----- EXTRACTED INFORMATION -----

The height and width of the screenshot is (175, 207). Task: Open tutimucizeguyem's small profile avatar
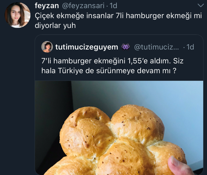[47, 47]
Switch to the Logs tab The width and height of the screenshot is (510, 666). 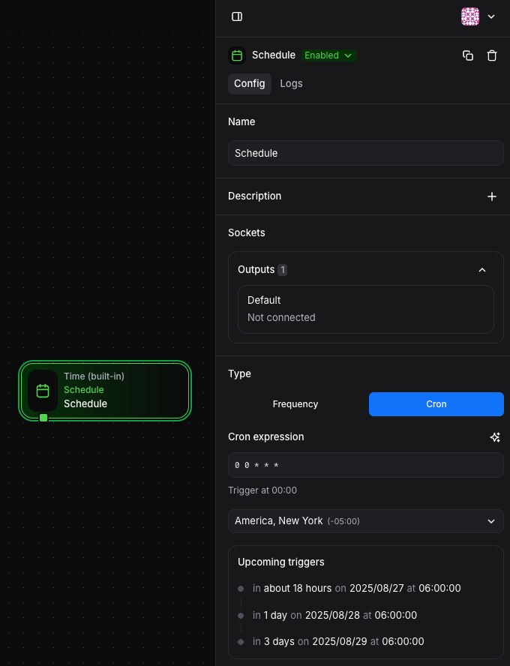[x=291, y=83]
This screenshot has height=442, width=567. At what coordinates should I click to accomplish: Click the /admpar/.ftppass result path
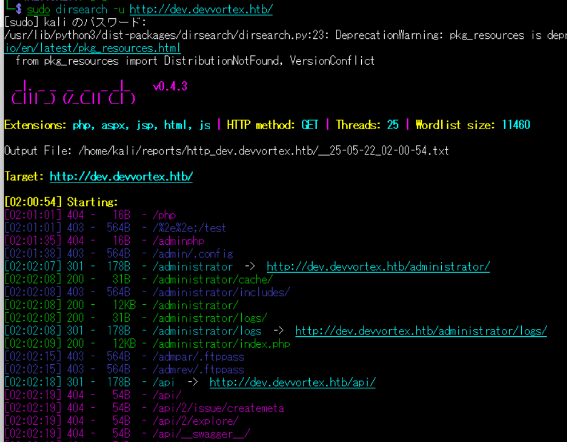pyautogui.click(x=198, y=357)
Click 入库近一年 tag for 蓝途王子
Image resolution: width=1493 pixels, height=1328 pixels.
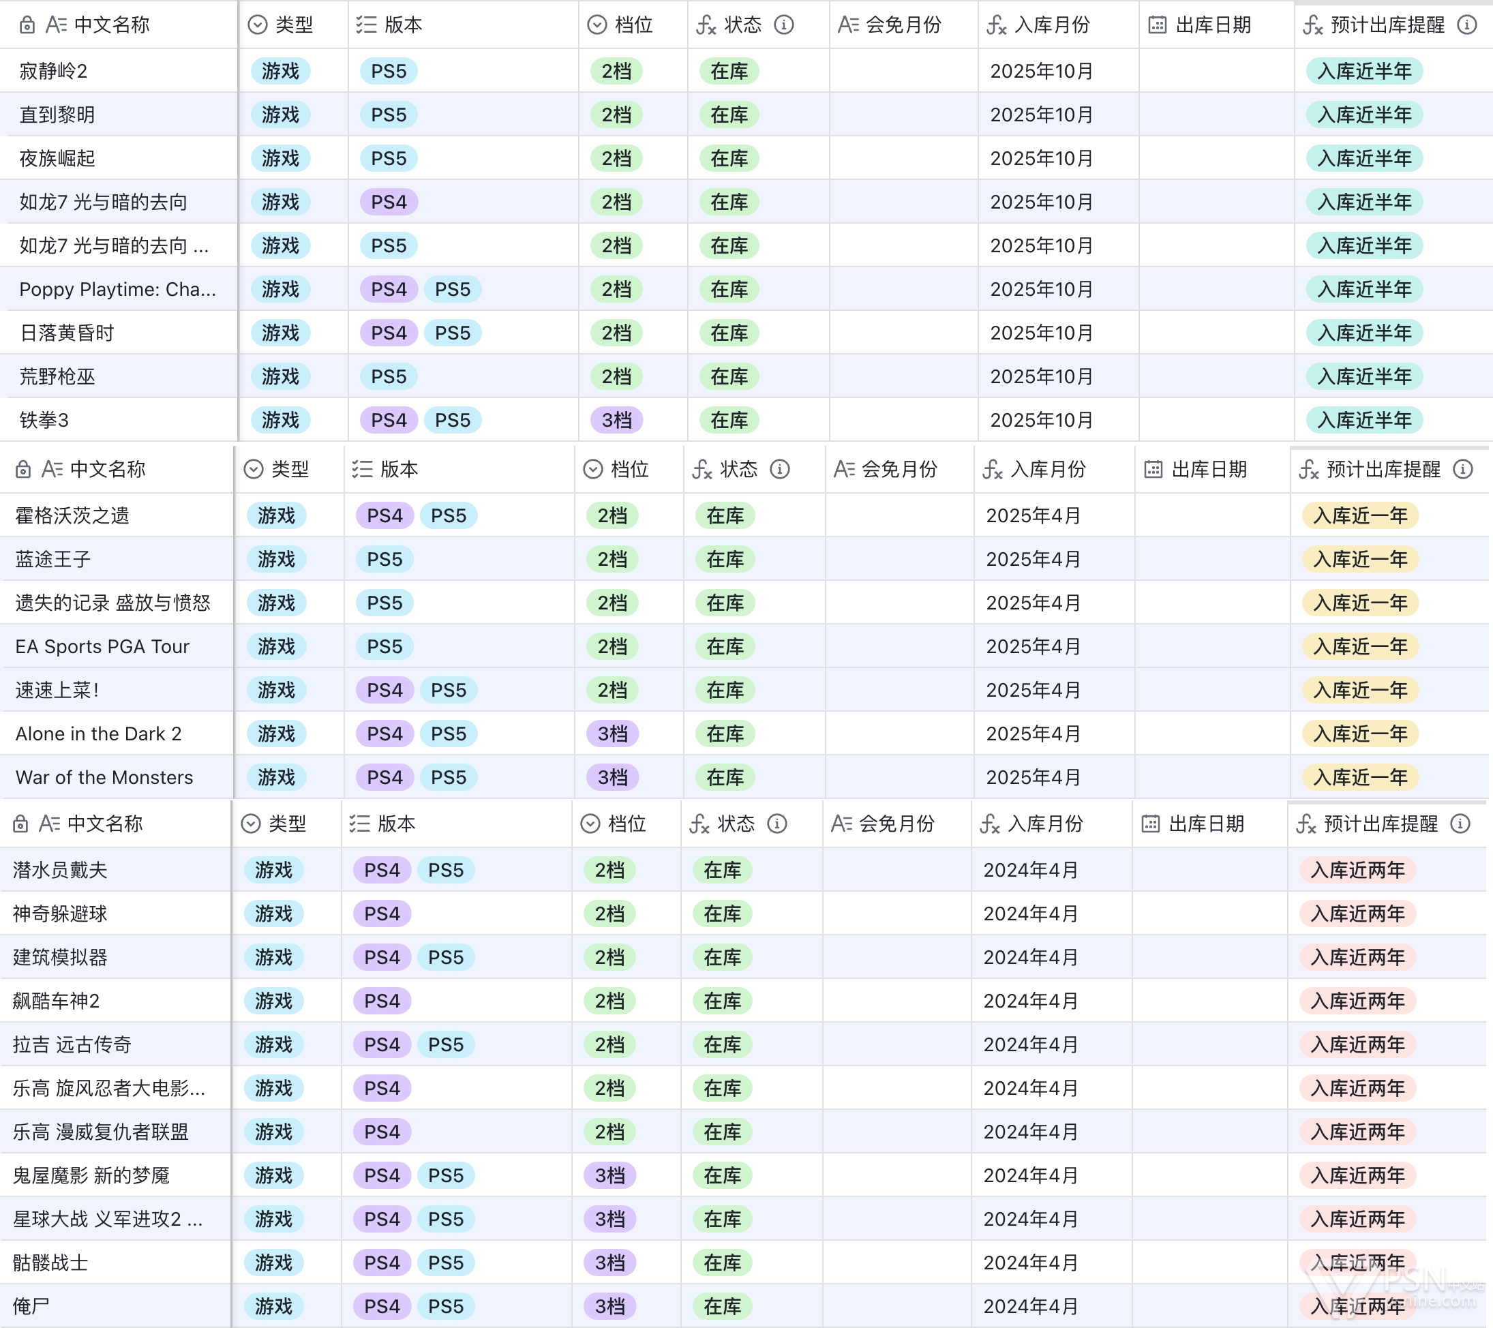[x=1359, y=560]
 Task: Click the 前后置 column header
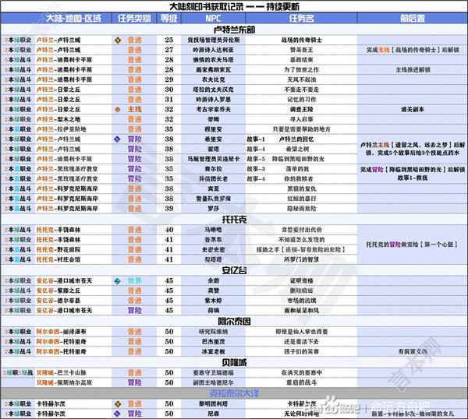pos(413,16)
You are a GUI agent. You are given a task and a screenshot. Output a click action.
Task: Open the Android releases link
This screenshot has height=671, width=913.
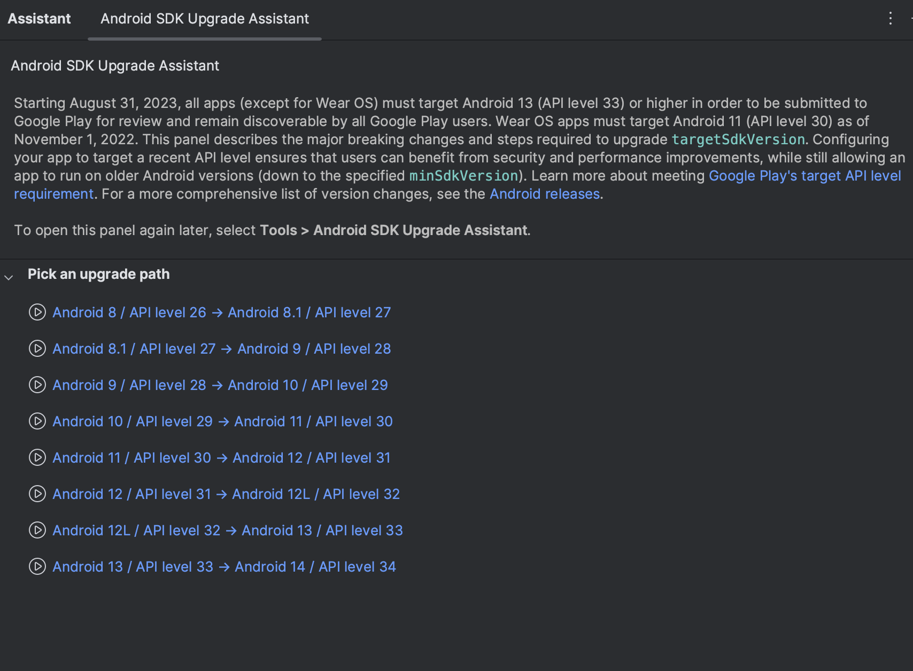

-----

| STATED TASK |
Format the records from the line with "Click 入库近一年 tag for 蓝途王子" through the end of the records as a JSON list of strings, one string per line, with blank lines dropped. Leave the pictures out of your answer.

| WRITTEN RESPONSE |
[
  "Click 入库近一年 tag for 蓝途王子",
  "Image resolution: width=1493 pixels, height=1328 pixels.",
  "[x=1359, y=560]",
  " Task: Click the 前后置 column header",
  "pos(413,16)",
  "You are a GUI agent. You are given a task and a screenshot. Output a click action.",
  "Task: Open the Android releases link",
  "This screenshot has height=671, width=913."
]